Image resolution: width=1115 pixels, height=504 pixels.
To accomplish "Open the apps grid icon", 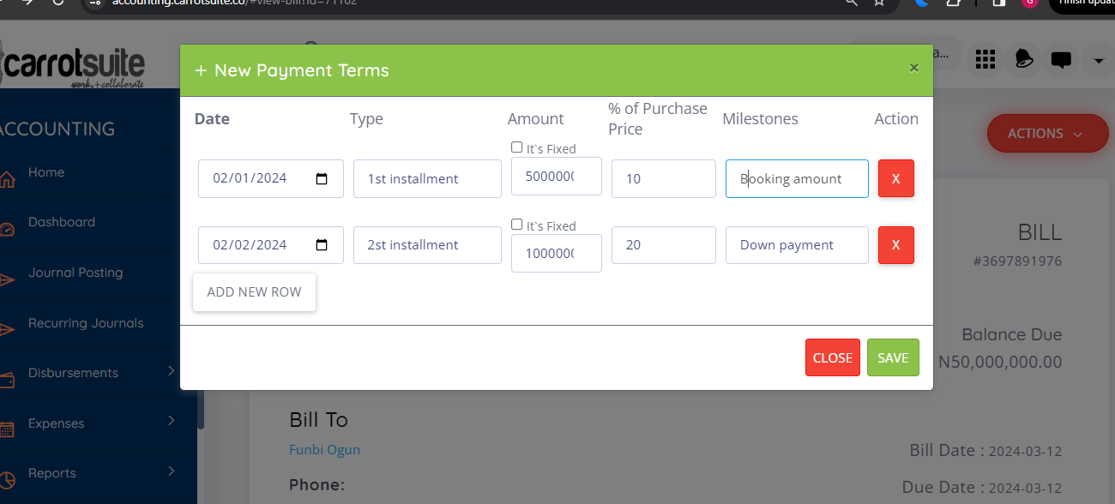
++++++++
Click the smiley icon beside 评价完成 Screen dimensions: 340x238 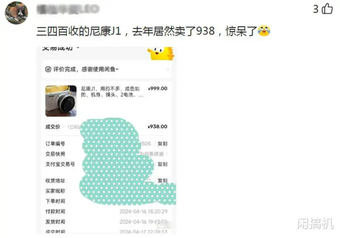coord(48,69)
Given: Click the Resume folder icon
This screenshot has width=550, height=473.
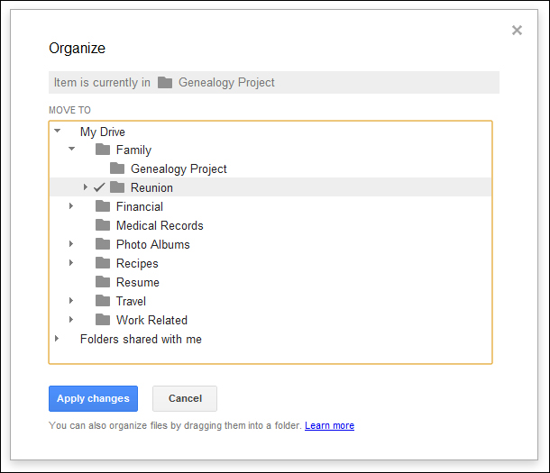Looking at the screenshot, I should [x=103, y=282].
++++++++
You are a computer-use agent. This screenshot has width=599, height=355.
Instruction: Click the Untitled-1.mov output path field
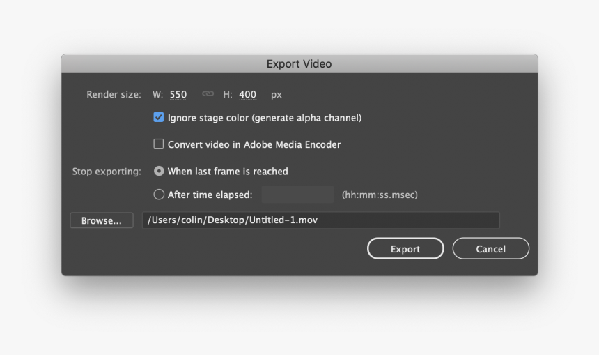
++++++++
Aim of the exercise ▸ Update the material, starting with the line that contains "Image resolution: width=1115" and going on through the line that contains "the apps grid", by replacing "apps grid" with "app launcher" and keeping everything else the same. Give back only those lines, and leave the pictures out of your answer.

Result for this task ▸
Image resolution: width=1115 pixels, height=504 pixels.
To accomplish "Open the app launcher icon", 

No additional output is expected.